Objective >> Set out the lines of the records as a numbered list, skipping any blank lines.

Stored entries >>
[start]

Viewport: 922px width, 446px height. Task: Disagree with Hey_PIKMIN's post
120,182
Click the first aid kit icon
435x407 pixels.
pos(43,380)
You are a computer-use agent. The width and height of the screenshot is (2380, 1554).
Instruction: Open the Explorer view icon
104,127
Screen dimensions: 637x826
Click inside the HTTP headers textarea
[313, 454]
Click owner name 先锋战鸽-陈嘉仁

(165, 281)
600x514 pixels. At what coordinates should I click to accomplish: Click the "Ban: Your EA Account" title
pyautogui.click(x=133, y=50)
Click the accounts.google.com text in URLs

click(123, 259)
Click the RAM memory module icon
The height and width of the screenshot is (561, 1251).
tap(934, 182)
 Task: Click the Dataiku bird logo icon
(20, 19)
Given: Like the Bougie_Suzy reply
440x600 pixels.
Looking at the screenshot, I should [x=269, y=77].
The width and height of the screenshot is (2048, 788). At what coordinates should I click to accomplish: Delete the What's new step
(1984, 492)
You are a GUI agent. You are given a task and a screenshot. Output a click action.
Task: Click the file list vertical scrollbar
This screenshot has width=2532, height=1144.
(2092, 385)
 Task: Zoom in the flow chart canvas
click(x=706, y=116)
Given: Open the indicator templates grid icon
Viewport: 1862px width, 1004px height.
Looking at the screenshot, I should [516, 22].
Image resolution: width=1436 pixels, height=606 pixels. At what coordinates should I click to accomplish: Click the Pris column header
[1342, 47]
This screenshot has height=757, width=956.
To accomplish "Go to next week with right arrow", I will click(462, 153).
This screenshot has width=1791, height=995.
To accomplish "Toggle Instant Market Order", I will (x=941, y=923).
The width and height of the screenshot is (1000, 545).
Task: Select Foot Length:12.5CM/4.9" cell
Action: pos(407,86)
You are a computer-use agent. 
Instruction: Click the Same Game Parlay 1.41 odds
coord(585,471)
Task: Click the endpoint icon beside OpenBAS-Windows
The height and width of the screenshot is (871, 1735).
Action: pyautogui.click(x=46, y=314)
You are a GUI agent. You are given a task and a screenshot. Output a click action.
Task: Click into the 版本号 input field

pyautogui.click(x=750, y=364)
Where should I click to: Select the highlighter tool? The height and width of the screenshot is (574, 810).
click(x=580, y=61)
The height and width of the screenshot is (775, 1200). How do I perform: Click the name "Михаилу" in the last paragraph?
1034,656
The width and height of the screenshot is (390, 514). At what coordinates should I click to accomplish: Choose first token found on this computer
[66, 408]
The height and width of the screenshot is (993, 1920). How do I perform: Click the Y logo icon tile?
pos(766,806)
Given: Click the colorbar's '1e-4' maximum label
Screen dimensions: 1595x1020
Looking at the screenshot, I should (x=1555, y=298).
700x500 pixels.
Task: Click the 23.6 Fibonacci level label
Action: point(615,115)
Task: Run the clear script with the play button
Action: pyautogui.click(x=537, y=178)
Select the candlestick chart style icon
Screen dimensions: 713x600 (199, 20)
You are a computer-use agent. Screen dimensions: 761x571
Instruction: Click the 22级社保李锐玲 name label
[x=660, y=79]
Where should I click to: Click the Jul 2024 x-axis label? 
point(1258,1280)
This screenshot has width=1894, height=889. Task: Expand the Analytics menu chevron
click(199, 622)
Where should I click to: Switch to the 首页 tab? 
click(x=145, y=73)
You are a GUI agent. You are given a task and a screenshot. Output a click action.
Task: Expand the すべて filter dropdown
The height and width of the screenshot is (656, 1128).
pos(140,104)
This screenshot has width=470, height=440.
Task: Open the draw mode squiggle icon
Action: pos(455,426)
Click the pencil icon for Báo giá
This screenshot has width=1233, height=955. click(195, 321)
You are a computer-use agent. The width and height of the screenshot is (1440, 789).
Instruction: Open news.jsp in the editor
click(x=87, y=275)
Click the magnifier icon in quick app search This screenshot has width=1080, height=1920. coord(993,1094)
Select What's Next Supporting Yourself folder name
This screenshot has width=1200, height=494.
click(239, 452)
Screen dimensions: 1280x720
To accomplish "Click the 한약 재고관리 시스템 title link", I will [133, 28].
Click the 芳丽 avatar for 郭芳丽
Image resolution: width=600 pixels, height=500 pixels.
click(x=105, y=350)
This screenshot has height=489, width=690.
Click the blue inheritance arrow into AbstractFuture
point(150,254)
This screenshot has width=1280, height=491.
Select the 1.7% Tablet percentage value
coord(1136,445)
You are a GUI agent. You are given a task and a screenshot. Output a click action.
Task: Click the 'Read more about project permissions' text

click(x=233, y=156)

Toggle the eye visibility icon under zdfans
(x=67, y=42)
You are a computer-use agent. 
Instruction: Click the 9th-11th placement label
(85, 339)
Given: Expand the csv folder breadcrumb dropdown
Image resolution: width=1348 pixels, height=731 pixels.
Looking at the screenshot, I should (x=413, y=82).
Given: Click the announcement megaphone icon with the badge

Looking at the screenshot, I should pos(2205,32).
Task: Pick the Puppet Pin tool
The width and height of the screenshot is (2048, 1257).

[end]

Solution for this task >>
1. Viewport: 922px width, 446px height. Task: Disagree with Hey_PIKMIN's post
2. 120,182
3. Click the first aid kit icon
4. 435x407 pixels.
5. pos(43,380)
6. You are a computer-use agent. The width and height of the screenshot is (2380, 1554).
7. Instruction: Open the Explorer view icon
8. 104,127
9. Screen dimensions: 637x826
10. Click inside the HTTP headers textarea
11. [313, 454]
12. Click owner name 先锋战鸽-陈嘉仁
13. (165, 281)
14. 600x514 pixels. At what coordinates should I click to accomplish: Click the "Ban: Your EA Account" title
15. pyautogui.click(x=133, y=50)
16. Click the accounts.google.com text in URLs
17. click(123, 259)
18. Click the RAM memory module icon
19. The height and width of the screenshot is (561, 1251).
20. tap(934, 182)
21.  Task: Click the Dataiku bird logo icon
22. (20, 19)
23. Given: Like the Bougie_Suzy reply
24. 440x600 pixels.
25. Looking at the screenshot, I should [x=269, y=77].
26. The width and height of the screenshot is (2048, 788). At what coordinates should I click to accomplish: Delete the What's new step
27. (1984, 492)
28. You are a GUI agent. You are given a task and a screenshot. Output a click action.
29. Task: Click the file list vertical scrollbar
30. This screenshot has width=2532, height=1144.
31. (2092, 385)
32.  Task: Zoom in the flow chart canvas
33. click(x=706, y=116)
34. Given: Open the indicator templates grid icon
35. Viewport: 1862px width, 1004px height.
36. Looking at the screenshot, I should [516, 22].
37. Image resolution: width=1436 pixels, height=606 pixels. At what coordinates should I click to accomplish: Click the Pris column header
38. [1342, 47]
39. This screenshot has height=757, width=956.
40. To accomplish "Go to next week with right arrow", I will click(462, 153).
41. This screenshot has width=1791, height=995.
42. To accomplish "Toggle Instant Market Order", I will (x=941, y=923).
43. The width and height of the screenshot is (1000, 545).
44. Task: Select Foot Length:12.5CM/4.9" cell
45. Action: pos(407,86)
46. You are a computer-use agent. 
47. Instruction: Click the Same Game Parlay 1.41 odds
48. coord(585,471)
49. Task: Click the endpoint icon beside OpenBAS-Windows
50. The height and width of the screenshot is (871, 1735).
51. Action: pyautogui.click(x=46, y=314)
52. You are a GUI agent. You are given a task and a screenshot. Output a click action.
53. Task: Click into the 版本号 input field
54. pyautogui.click(x=750, y=364)
55. Where should I click to: Select the highlighter tool? The height and width of the screenshot is (574, 810).
56. click(x=580, y=61)
57. The height and width of the screenshot is (775, 1200). How do I perform: Click the name "Михаилу" in the last paragraph?
58. 1034,656
59. The width and height of the screenshot is (390, 514). At what coordinates should I click to accomplish: Choose first token found on this computer
60. [66, 408]
61. The height and width of the screenshot is (993, 1920). How do I perform: Click the Y logo icon tile?
62. pos(766,806)
63. Given: Click the colorbar's '1e-4' maximum label
64. Screen dimensions: 1595x1020
65. Looking at the screenshot, I should (x=1555, y=298).
66. 700x500 pixels.
67. Task: Click the 23.6 Fibonacci level label
68. Action: point(615,115)
69. Task: Run the clear script with the play button
70. Action: pyautogui.click(x=537, y=178)
71. Select the candlestick chart style icon
72. Screen dimensions: 713x600 (199, 20)
73. You are a computer-use agent. Screen dimensions: 761x571
74. Instruction: Click the 22级社保李锐玲 name label
75. [x=660, y=79]
76. Where should I click to: Click the Jul 2024 x-axis label? 
77. point(1258,1280)
78. This screenshot has width=1894, height=889. Task: Expand the Analytics menu chevron
79. click(199, 622)
80. Where should I click to: Switch to the 首页 tab? 
81. click(x=145, y=73)
82. You are a GUI agent. You are given a task and a screenshot. Output a click action.
83. Task: Expand the すべて filter dropdown
84. The height and width of the screenshot is (656, 1128).
85. pos(140,104)
86. This screenshot has width=470, height=440.
87. Task: Open the draw mode squiggle icon
88. Action: pos(455,426)
89. Click the pencil icon for Báo giá
90. This screenshot has width=1233, height=955. click(195, 321)
91. You are a computer-use agent. The width and height of the screenshot is (1440, 789).
92. Instruction: Open news.jsp in the editor
93. click(x=87, y=275)
94. Click the magnifier icon in quick app search This screenshot has width=1080, height=1920. coord(993,1094)
95. Select What's Next Supporting Yourself folder name
96. This screenshot has width=1200, height=494.
97. click(239, 452)
98. Screen dimensions: 1280x720
99. To accomplish "Click the 한약 재고관리 시스템 title link", I will [133, 28].
100. Click the 芳丽 avatar for 郭芳丽
101. Image resolution: width=600 pixels, height=500 pixels.
102. click(x=105, y=350)
103. This screenshot has height=489, width=690.
104. Click the blue inheritance arrow into AbstractFuture
105. point(150,254)
106. This screenshot has width=1280, height=491.
107. Select the 1.7% Tablet percentage value
108. coord(1136,445)
109. You are a GUI agent. You are given a task and a screenshot. Output a click action.
110. Task: Click the 'Read more about project permissions' text
111. click(x=233, y=156)
112. Toggle the eye visibility icon under zdfans
113. (x=67, y=42)
114. You are a computer-use agent. 
115. Instruction: Click the 9th-11th placement label
116. (85, 339)
117. Given: Expand the csv folder breadcrumb dropdown
118. Image resolution: width=1348 pixels, height=731 pixels.
119. Looking at the screenshot, I should (x=413, y=82).
120. Given: Click the announcement megaphone icon with the badge
121. Looking at the screenshot, I should pos(2205,32).
122. Task: Pick the Puppet Pin tool
123. The width and height of the screenshot is (2048, 1257).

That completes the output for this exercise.